On nonviolence and the moral appeal

It is commonly argued that non-violent activism is about a moral compass. That it seeks to trigger the sense of moral outrage in those who are not members of an oppressed group and spur them to action.

While true, this is misleading.

Nonviolence is preferable because violence is the tool of the oppressor.

This includes social violence, verbal violence, emotional violence.

All of those are violence. We see them, most often, in the form of microaggressions. In the slurs, hostility, and use of the language, cultural norms, and even legal institutions in many cases (such as trying to pass or supporting the passage of some policy or law that targets a given group), in the ostracism and neglect of people.

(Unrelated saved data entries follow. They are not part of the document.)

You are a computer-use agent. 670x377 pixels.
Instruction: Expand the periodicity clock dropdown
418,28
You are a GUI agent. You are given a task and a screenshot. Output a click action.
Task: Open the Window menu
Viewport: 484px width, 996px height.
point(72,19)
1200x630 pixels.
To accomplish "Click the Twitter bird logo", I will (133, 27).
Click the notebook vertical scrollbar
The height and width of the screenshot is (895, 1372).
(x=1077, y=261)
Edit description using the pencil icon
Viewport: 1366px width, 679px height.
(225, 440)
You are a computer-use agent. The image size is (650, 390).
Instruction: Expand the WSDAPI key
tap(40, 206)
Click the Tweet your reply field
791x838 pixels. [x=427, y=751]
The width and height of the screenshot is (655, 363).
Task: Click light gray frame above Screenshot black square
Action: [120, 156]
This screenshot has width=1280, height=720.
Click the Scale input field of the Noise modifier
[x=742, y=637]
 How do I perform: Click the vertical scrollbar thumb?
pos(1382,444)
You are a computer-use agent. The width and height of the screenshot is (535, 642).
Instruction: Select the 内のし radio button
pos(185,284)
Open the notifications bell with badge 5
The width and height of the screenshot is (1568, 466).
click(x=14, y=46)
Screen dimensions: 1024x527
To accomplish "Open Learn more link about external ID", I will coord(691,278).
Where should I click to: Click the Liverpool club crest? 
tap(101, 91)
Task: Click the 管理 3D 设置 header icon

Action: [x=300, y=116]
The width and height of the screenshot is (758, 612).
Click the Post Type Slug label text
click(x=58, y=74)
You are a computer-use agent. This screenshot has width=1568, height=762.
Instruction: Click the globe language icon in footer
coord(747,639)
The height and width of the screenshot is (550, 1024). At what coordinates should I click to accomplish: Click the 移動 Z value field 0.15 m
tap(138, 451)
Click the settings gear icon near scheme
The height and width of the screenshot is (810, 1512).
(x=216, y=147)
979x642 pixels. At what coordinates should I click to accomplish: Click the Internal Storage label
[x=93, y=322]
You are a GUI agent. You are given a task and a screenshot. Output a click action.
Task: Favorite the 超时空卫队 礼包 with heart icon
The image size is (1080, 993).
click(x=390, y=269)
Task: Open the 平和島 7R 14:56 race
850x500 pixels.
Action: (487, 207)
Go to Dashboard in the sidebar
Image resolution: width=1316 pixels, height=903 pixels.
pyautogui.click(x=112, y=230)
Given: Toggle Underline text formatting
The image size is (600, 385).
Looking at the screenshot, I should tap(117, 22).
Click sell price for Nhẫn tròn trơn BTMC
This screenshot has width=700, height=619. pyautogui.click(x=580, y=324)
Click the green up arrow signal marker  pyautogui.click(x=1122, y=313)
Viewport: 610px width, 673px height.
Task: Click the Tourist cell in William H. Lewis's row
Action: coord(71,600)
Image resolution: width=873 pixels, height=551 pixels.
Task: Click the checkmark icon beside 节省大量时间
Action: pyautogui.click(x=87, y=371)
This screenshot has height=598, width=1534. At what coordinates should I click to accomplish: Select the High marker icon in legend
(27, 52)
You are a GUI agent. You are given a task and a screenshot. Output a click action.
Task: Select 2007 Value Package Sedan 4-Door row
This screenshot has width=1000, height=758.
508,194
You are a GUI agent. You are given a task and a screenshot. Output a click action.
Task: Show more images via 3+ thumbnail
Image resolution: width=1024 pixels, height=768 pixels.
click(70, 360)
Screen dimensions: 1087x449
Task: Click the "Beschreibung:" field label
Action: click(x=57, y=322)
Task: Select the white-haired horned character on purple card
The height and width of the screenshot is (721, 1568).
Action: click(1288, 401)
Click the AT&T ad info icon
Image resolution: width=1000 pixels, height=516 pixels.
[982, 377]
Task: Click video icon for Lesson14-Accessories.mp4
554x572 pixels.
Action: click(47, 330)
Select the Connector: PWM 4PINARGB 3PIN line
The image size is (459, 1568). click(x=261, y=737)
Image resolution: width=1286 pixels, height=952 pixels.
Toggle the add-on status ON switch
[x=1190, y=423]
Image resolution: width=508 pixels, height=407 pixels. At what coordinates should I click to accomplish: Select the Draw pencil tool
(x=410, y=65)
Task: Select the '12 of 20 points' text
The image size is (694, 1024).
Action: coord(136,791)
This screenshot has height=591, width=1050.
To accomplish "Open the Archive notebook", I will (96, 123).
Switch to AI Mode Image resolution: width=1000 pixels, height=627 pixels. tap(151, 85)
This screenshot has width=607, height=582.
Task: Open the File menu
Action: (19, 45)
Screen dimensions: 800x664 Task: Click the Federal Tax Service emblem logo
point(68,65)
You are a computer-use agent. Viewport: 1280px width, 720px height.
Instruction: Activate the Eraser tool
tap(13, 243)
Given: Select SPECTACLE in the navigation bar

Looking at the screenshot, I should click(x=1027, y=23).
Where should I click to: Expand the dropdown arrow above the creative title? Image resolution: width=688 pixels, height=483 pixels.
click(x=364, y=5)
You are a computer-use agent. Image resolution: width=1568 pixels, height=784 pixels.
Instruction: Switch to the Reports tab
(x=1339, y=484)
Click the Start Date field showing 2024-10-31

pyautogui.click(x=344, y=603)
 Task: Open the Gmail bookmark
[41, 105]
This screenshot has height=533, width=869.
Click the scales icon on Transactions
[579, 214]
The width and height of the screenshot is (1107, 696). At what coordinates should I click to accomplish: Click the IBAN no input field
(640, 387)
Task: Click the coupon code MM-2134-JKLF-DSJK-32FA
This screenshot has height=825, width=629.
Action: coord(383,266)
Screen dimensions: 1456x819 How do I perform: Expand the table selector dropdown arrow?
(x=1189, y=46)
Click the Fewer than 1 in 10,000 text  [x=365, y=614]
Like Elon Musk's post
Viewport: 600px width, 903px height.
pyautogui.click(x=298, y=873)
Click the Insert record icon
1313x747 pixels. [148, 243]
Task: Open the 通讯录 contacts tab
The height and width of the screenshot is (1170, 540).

We call these things racism, homophobia, sexism, misogyny, transphobia, ableism, islamophobia, and related concepts.

They are all forms of Oppression, each of them composed of the same core elements:

Anxiety — the worry or concern

Aversion — the desire to avoid or push away

Animus — the intense dislike of

Any one or any combination of those three things.

Added to:

Social, cultural, structural, linguistic, institutional, symbolic, interpersonal, economic, or systemic powers, singly or in any combination.

That combination of systems — either contained in one person who uses it against others, or in a collective group of any form that engages in a repeated, historical pattern — is what creates the cruelty of Oppression.

All of this is violence.

Which means that when those who are oppressed are subjected to violence, they must act to defend themselves — self defense.

They turn to the least visually violent method — words — and they are treated as if they reacted with physical violence.

Because the oppressed are not allowed to retaliate with any kind of violence, whereas the oppressors are able to without the same degree of consequence.

This is why police are always a risk, even when they themselves are members of an oppressed group.

They are the tools of the system, and if the system is oppressive, it is the task of the Police to enforce that oppression, to symbolize that oppression, and to further that oppression.

Because policing always serves to support the status quo.

So the next time someone says nonviolence is never going to work, or that times have changed, or that it isn’t the best way, remind them that it is not about morality.

It is about survival, and it is about getting the most to live through the violence that is being opposed.